From the entries that follow, copy each line in which "Close" appears.

-- Information shown follows --

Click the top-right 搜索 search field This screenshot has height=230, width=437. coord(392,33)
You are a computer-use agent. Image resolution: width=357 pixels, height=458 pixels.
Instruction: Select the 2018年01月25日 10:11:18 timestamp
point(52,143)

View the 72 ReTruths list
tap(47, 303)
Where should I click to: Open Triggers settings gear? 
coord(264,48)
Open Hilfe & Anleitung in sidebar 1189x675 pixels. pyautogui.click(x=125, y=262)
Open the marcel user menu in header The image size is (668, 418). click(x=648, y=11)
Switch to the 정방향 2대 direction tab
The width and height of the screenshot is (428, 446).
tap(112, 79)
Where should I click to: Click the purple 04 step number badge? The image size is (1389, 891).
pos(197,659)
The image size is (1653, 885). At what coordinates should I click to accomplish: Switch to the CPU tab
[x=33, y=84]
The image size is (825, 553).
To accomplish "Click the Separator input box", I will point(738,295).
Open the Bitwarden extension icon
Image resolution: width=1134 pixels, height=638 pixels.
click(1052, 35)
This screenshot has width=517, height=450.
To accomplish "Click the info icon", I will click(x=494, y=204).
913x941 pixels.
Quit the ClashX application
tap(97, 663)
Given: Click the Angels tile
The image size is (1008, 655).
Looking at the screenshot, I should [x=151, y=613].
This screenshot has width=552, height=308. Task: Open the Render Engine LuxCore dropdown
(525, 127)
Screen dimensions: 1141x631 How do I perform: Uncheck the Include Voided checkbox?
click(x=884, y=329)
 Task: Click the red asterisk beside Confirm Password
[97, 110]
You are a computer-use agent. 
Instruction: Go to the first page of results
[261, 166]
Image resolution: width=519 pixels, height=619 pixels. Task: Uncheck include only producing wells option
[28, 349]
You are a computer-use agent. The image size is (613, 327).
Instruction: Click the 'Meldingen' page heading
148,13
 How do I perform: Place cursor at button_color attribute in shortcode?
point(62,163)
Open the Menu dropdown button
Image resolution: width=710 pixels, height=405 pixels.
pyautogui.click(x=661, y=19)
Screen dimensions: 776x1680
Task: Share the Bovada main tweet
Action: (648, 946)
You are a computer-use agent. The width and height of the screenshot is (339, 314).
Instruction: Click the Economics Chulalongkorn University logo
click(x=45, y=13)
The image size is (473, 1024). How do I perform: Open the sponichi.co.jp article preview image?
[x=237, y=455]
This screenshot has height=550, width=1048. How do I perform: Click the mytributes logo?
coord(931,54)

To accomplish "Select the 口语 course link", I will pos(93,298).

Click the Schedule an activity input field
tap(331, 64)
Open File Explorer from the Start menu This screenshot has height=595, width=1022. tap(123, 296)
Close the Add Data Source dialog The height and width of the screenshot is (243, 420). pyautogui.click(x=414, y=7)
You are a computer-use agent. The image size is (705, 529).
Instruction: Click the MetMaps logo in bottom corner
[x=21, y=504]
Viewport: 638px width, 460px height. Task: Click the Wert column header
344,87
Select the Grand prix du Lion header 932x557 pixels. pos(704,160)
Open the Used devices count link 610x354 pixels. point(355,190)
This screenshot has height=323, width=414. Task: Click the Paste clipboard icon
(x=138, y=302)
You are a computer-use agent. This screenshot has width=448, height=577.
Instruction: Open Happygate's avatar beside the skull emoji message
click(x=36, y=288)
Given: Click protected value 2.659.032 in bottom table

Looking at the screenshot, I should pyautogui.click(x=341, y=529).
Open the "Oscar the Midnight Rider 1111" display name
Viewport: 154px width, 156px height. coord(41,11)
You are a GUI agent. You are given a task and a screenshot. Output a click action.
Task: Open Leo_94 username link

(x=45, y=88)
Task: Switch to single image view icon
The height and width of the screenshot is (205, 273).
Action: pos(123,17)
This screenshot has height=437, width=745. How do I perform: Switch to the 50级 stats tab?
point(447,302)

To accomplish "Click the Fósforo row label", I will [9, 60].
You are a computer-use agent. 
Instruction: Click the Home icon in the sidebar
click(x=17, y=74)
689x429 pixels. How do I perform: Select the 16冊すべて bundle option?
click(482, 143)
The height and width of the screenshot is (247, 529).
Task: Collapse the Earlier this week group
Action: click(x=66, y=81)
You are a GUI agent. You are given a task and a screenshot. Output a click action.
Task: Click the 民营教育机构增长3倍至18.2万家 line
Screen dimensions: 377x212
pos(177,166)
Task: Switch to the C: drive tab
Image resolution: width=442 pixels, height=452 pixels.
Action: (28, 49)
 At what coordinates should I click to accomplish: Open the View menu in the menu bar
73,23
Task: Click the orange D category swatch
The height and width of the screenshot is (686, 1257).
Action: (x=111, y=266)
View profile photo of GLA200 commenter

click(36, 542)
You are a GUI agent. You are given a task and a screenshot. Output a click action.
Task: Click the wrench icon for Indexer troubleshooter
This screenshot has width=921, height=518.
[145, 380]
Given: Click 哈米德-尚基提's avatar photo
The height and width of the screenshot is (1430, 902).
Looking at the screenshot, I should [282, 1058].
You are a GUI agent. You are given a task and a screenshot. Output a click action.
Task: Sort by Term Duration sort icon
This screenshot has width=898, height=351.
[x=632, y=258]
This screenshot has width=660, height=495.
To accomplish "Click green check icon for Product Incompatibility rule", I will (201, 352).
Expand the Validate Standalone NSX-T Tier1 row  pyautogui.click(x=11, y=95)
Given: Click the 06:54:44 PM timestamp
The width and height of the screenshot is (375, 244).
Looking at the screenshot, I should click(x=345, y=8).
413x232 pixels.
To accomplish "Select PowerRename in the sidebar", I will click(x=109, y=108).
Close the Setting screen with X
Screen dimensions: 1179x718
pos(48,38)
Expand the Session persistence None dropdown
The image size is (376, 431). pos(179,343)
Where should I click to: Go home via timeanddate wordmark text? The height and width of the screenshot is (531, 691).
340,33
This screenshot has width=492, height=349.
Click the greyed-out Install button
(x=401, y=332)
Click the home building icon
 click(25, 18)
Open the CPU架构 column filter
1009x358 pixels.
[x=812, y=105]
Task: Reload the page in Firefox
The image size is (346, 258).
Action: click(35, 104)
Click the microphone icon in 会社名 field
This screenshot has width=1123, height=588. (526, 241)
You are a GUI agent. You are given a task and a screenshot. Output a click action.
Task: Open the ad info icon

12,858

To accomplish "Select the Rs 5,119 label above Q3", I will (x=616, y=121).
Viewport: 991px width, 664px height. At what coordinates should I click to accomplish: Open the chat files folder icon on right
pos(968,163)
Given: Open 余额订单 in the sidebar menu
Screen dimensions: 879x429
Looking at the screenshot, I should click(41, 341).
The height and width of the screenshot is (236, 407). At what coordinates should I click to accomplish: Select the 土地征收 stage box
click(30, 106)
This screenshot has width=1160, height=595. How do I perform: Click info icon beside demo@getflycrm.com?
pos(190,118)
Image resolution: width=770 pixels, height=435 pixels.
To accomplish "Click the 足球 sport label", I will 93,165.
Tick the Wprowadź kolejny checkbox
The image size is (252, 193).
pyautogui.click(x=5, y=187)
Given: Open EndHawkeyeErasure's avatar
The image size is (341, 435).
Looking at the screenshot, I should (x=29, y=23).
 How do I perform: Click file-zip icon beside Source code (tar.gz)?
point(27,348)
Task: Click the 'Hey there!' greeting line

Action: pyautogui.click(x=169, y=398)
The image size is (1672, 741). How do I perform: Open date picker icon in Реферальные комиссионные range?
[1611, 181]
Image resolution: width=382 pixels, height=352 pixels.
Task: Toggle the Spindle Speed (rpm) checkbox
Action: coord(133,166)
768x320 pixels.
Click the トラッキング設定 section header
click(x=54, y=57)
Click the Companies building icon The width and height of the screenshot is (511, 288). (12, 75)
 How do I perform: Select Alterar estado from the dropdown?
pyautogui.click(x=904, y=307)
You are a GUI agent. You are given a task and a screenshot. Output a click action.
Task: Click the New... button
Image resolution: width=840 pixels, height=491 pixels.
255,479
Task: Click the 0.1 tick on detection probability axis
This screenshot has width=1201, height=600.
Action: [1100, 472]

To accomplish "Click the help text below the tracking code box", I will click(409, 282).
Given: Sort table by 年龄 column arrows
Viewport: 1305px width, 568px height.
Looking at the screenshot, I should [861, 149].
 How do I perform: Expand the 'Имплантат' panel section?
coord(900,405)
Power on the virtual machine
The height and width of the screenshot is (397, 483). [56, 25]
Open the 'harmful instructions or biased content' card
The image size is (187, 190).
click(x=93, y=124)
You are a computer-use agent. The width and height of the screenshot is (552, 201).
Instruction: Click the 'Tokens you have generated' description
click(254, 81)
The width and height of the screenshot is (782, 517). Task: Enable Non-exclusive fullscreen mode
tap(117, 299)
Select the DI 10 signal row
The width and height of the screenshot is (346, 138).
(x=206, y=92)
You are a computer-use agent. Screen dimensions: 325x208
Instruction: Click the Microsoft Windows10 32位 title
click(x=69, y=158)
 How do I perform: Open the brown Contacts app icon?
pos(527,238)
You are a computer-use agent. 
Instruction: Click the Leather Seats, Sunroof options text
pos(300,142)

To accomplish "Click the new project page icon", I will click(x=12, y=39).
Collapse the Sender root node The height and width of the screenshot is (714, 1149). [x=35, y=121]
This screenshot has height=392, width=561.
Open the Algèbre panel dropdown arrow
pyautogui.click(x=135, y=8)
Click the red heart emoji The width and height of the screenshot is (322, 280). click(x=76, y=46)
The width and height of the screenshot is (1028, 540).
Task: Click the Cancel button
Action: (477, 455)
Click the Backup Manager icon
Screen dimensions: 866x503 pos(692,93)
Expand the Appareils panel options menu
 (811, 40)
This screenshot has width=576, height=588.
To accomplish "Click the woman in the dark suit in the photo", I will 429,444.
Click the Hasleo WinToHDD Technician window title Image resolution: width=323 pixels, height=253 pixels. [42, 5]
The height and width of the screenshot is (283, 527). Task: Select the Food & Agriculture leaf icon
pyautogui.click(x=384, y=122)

-- Information shown concluded --

### Solution below
Close the Add Data Source dialog The height and width of the screenshot is (243, 420). pyautogui.click(x=414, y=7)
Close the Setting screen with X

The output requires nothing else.